Савва Мамонтов — страница 38 из 60

Так что не прав П. Н. Мамонтов, считая, что «талант победил» в 1896 году. Он только начал путь к победе, он только сделал первую попытку выйти из камерной обстановки. Много душевных сил придется еще потратить Врубелю, много энергии – Мамонтову, чтобы сделать хотя бы этот первый шаг, ибо в результате действительно «талант победил».

Однако судьба искусства Врубеля, за которую вступил в борьбу Савва Иванович Мамонтов на Нижегородской выставке, далеко увела нас от самой выставки, а ведь там есть еще «Северный павильон» – туда приехала опера, приехал Шаляпин, еще не тот великий Шаляпин, кумир толпы, а робкий, полуголодный, запуганный недружелюбием администрации Мариинского театра…

Итак, выставка…

Она огромна, грандиозна, павильоны помпезны, архитектура претенциозна: то псевдорусский стиль, то псевдоазиатский… И конечно, роскошь – роскошь всюду…
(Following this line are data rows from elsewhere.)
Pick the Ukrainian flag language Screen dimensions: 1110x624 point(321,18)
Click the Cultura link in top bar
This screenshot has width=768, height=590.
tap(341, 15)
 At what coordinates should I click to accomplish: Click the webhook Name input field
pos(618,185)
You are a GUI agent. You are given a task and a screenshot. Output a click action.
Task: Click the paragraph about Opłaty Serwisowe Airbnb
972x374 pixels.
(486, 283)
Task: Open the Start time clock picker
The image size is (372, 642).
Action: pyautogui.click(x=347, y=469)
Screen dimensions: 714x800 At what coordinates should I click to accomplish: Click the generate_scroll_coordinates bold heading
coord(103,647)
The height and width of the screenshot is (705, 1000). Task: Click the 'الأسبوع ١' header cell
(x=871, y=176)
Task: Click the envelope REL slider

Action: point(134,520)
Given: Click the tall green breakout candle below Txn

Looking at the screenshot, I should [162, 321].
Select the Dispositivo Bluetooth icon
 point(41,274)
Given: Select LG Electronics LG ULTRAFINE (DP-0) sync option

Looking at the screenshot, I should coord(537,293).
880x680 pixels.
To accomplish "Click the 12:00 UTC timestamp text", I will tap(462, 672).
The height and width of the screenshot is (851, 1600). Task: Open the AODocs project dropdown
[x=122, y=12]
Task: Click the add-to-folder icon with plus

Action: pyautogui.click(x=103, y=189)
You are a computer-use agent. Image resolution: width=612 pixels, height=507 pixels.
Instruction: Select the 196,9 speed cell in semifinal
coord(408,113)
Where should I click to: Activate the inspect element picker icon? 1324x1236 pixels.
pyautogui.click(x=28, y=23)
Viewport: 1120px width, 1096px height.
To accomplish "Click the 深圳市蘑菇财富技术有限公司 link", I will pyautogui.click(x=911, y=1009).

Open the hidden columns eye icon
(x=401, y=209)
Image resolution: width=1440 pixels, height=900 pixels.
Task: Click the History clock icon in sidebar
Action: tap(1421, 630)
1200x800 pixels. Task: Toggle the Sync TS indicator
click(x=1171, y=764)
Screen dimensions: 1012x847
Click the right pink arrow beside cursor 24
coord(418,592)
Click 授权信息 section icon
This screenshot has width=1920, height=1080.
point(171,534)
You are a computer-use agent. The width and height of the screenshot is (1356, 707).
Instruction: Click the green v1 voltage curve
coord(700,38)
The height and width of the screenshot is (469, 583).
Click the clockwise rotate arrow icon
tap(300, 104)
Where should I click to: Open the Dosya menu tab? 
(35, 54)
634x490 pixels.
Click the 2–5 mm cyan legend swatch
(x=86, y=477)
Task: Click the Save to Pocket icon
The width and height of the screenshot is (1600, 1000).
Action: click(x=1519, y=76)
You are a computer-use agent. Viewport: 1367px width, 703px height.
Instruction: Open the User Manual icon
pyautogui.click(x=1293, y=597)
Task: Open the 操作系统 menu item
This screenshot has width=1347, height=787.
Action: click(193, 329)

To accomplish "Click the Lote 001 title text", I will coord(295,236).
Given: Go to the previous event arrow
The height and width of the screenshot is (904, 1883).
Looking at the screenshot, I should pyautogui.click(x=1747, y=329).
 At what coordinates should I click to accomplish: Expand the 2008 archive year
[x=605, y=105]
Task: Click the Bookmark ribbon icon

Но нас интересует не это. В одном из павильонов – кустарном – экспонируется абрамцевская мебель. Представляет ее Елизавета Григорьевна Мамонтова. Вот что об абрамцевской мебели сказано в книге, специально посвященной кустарному отделу: «Очень красива и оригинальна мебель в древнерусском стиле работы кустарей Дмитровского уезда, Московской губернии. Приготовляется она из дуба или же из липы, окрашенной в черный цвет. Форма мебели, резьба, разрисовка масляною краскою представляются типичными и близко воспроизводят старину. Столярная работа заурядна, как то, впрочем, и требуется самим родом изделий; окраска липы в черный цвет не отличается ровностью. По цене изделия довольно дороги. Экспонируется эта мебель Е. Г. Мамонтовой, по инициативе которой и начато ее изготовление»28.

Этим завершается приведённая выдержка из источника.